** start **

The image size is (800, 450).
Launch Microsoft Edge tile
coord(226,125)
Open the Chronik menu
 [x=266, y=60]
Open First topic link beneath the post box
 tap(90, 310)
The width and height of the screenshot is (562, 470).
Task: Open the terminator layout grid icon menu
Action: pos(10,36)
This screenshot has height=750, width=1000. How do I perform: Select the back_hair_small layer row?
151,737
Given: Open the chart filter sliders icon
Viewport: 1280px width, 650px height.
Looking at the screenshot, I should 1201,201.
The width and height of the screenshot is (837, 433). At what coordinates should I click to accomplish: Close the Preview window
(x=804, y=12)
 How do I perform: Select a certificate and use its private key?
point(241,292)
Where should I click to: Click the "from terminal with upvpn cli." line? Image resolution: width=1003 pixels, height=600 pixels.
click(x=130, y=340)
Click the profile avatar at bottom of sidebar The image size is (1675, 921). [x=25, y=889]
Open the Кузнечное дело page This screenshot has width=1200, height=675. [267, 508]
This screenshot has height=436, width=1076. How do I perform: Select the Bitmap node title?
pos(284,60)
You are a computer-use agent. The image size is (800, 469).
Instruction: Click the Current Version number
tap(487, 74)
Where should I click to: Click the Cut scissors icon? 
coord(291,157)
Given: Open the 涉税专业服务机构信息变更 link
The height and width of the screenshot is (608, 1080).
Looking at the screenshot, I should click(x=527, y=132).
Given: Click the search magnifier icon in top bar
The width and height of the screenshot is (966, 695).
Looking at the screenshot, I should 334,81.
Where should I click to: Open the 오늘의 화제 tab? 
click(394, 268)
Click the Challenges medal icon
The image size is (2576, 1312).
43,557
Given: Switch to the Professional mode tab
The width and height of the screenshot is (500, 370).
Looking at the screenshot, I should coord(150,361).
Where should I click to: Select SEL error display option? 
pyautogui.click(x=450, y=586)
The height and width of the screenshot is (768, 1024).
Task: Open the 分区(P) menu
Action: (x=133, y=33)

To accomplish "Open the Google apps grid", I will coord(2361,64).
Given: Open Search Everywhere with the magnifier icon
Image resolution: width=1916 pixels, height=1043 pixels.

** end **

**BRIEF:** Rewrite the records above as a JSON list of strings, with one string for each line and blank lines left out.

**ANSWER IN FULL:**
[
  "The image size is (800, 450).",
  "Launch Microsoft Edge tile",
  "coord(226,125)",
  "Open the Chronik menu",
  " [x=266, y=60]",
  "Open First topic link beneath the post box",
  " tap(90, 310)",
  "The width and height of the screenshot is (562, 470).",
  "Task: Open the terminator layout grid icon menu",
  "Action: pos(10,36)",
  "This screenshot has height=750, width=1000. How do I perform: Select the back_hair_small layer row?",
  "151,737",
  "Given: Open the chart filter sliders icon",
  "Viewport: 1280px width, 650px height.",
  "Looking at the screenshot, I should 1201,201.",
  "The width and height of the screenshot is (837, 433). At what coordinates should I click to accomplish: Close the Preview window",
  "(x=804, y=12)",
  " How do I perform: Select a certificate and use its private key?",
  "point(241,292)",
  "Where should I click to: Click the \"from terminal with upvpn cli.\" line? Image resolution: width=1003 pixels, height=600 pixels.",
  "click(x=130, y=340)",
  "Click the profile avatar at bottom of sidebar The image size is (1675, 921). [x=25, y=889]",
  "Open the Кузнечное дело page This screenshot has width=1200, height=675. [267, 508]",
  "This screenshot has height=436, width=1076. How do I perform: Select the Bitmap node title?",
  "pos(284,60)",
  "You are a computer-use agent. The image size is (800, 469).",
  "Instruction: Click the Current Version number",
  "tap(487, 74)",
  "Where should I click to: Click the Cut scissors icon? ",
  "coord(291,157)",
  "Given: Open the 涉税专业服务机构信息变更 link",
  "The height and width of the screenshot is (608, 1080).",
  "Looking at the screenshot, I should click(x=527, y=132).",
  "Given: Click the search magnifier icon in top bar",
  "The width and height of the screenshot is (966, 695).",
  "Looking at the screenshot, I should 334,81.",
  "Where should I click to: Open the 오늘의 화제 tab? ",
  "click(394, 268)",
  "Click the Challenges medal icon",
  "The image size is (2576, 1312).",
  "43,557",
  "Given: Switch to the Professional mode tab",
  "The width and height of the screenshot is (500, 370).",
  "Looking at the screenshot, I should coord(150,361).",
  "Where should I click to: Select SEL error display option? ",
  "pyautogui.click(x=450, y=586)",
  "The height and width of the screenshot is (768, 1024).",
  "Task: Open the 分区(P) menu",
  "Action: (x=133, y=33)",
  "To accomplish \"Open the Google apps grid\", I will coord(2361,64).",
  "Given: Open Search Everywhere with the magnifier icon",
  "Image resolution: width=1916 pixels, height=1043 pixels."
]